TASK GOAL: Repeat the records in full, exactly.

Items from a dataset:
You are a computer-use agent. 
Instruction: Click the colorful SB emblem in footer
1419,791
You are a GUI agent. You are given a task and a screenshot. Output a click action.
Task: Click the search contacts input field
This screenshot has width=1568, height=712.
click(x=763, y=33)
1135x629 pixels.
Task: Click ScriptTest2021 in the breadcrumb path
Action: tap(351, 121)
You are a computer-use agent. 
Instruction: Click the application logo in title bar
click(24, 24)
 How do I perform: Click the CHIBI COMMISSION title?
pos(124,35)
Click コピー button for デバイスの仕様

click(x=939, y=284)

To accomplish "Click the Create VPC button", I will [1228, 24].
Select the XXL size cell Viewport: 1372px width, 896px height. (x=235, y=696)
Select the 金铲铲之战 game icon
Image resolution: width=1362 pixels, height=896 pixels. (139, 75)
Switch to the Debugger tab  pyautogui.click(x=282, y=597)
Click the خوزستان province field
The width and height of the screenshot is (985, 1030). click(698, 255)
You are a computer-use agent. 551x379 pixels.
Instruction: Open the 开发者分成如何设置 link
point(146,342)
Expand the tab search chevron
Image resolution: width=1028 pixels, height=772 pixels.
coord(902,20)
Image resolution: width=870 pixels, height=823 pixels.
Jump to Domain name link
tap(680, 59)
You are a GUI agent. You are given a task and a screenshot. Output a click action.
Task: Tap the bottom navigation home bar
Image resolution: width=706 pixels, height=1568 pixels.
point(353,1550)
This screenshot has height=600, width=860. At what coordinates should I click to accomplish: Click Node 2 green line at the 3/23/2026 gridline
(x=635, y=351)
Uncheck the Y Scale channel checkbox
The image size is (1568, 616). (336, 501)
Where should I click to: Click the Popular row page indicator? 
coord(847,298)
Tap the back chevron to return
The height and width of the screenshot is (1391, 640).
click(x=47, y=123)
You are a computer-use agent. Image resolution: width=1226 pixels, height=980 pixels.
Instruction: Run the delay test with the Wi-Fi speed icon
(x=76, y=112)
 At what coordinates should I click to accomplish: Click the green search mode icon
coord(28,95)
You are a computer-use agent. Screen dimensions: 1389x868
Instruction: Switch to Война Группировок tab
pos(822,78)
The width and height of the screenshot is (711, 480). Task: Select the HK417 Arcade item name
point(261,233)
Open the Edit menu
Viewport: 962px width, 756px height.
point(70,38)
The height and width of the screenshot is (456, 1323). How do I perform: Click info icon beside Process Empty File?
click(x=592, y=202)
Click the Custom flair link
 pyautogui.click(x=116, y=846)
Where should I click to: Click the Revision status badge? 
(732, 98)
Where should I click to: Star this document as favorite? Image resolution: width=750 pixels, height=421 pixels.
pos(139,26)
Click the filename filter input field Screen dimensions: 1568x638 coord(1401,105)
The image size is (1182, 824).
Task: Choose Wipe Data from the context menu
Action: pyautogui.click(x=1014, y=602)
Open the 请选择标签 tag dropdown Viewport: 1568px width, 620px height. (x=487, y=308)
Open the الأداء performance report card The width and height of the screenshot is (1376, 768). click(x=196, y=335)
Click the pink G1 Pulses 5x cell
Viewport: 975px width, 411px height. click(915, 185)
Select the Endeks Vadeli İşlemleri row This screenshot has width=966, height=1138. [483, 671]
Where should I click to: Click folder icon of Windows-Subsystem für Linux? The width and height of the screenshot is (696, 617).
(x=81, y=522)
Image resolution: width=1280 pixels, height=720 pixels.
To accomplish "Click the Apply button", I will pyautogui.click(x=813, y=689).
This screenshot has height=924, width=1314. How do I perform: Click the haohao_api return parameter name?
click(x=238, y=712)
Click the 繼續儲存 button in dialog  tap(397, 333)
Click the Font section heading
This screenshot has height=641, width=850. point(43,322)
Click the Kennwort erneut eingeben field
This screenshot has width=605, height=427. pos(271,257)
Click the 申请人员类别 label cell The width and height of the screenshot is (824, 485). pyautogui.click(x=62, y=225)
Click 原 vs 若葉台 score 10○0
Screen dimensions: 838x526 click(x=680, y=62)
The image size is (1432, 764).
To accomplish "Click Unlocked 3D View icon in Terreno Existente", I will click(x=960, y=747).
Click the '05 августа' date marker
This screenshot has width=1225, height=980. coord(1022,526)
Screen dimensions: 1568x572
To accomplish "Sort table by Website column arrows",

SOLVED PROBLEM:
You are a computer-use agent. 
Instruction: Click the colorful SB emblem in footer
1419,791
You are a GUI agent. You are given a task and a screenshot. Output a click action.
Task: Click the search contacts input field
This screenshot has width=1568, height=712.
click(x=763, y=33)
1135x629 pixels.
Task: Click ScriptTest2021 in the breadcrumb path
Action: tap(351, 121)
You are a computer-use agent. 
Instruction: Click the application logo in title bar
click(24, 24)
 How do I perform: Click the CHIBI COMMISSION title?
pos(124,35)
Click コピー button for デバイスの仕様

click(x=939, y=284)

To accomplish "Click the Create VPC button", I will [1228, 24].
Select the XXL size cell Viewport: 1372px width, 896px height. (x=235, y=696)
Select the 金铲铲之战 game icon
Image resolution: width=1362 pixels, height=896 pixels. (139, 75)
Switch to the Debugger tab  pyautogui.click(x=282, y=597)
Click the خوزستان province field
The width and height of the screenshot is (985, 1030). click(698, 255)
You are a computer-use agent. 551x379 pixels.
Instruction: Open the 开发者分成如何设置 link
point(146,342)
Expand the tab search chevron
Image resolution: width=1028 pixels, height=772 pixels.
coord(902,20)
Image resolution: width=870 pixels, height=823 pixels.
Jump to Domain name link
tap(680, 59)
You are a GUI agent. You are given a task and a screenshot. Output a click action.
Task: Tap the bottom navigation home bar
Image resolution: width=706 pixels, height=1568 pixels.
point(353,1550)
This screenshot has height=600, width=860. At what coordinates should I click to accomplish: Click Node 2 green line at the 3/23/2026 gridline
(x=635, y=351)
Uncheck the Y Scale channel checkbox
The image size is (1568, 616). (336, 501)
Where should I click to: Click the Popular row page indicator? 
coord(847,298)
Tap the back chevron to return
The height and width of the screenshot is (1391, 640).
click(x=47, y=123)
You are a computer-use agent. Image resolution: width=1226 pixels, height=980 pixels.
Instruction: Run the delay test with the Wi-Fi speed icon
(x=76, y=112)
 At what coordinates should I click to accomplish: Click the green search mode icon
coord(28,95)
You are a computer-use agent. Screen dimensions: 1389x868
Instruction: Switch to Война Группировок tab
pos(822,78)
The width and height of the screenshot is (711, 480). Task: Select the HK417 Arcade item name
point(261,233)
Open the Edit menu
Viewport: 962px width, 756px height.
point(70,38)
The height and width of the screenshot is (456, 1323). How do I perform: Click info icon beside Process Empty File?
click(x=592, y=202)
Click the Custom flair link
 pyautogui.click(x=116, y=846)
Where should I click to: Click the Revision status badge? 
(732, 98)
Where should I click to: Star this document as favorite? Image resolution: width=750 pixels, height=421 pixels.
pos(139,26)
Click the filename filter input field Screen dimensions: 1568x638 coord(1401,105)
The image size is (1182, 824).
Task: Choose Wipe Data from the context menu
Action: pyautogui.click(x=1014, y=602)
Open the 请选择标签 tag dropdown Viewport: 1568px width, 620px height. (x=487, y=308)
Open the الأداء performance report card The width and height of the screenshot is (1376, 768). click(x=196, y=335)
Click the pink G1 Pulses 5x cell
Viewport: 975px width, 411px height. click(915, 185)
Select the Endeks Vadeli İşlemleri row This screenshot has width=966, height=1138. [483, 671]
Where should I click to: Click folder icon of Windows-Subsystem für Linux? The width and height of the screenshot is (696, 617).
(x=81, y=522)
Image resolution: width=1280 pixels, height=720 pixels.
To accomplish "Click the Apply button", I will pyautogui.click(x=813, y=689).
This screenshot has height=924, width=1314. How do I perform: Click the haohao_api return parameter name?
click(x=238, y=712)
Click the 繼續儲存 button in dialog  tap(397, 333)
Click the Font section heading
This screenshot has height=641, width=850. point(43,322)
Click the Kennwort erneut eingeben field
This screenshot has width=605, height=427. pos(271,257)
Click the 申请人员类别 label cell The width and height of the screenshot is (824, 485). pyautogui.click(x=62, y=225)
Click 原 vs 若葉台 score 10○0
Screen dimensions: 838x526 click(x=680, y=62)
The image size is (1432, 764).
To accomplish "Click Unlocked 3D View icon in Terreno Existente", I will click(x=960, y=747).
Click the '05 августа' date marker
This screenshot has width=1225, height=980. coord(1022,526)
Screen dimensions: 1568x572
To accomplish "Sort table by Website column arrows",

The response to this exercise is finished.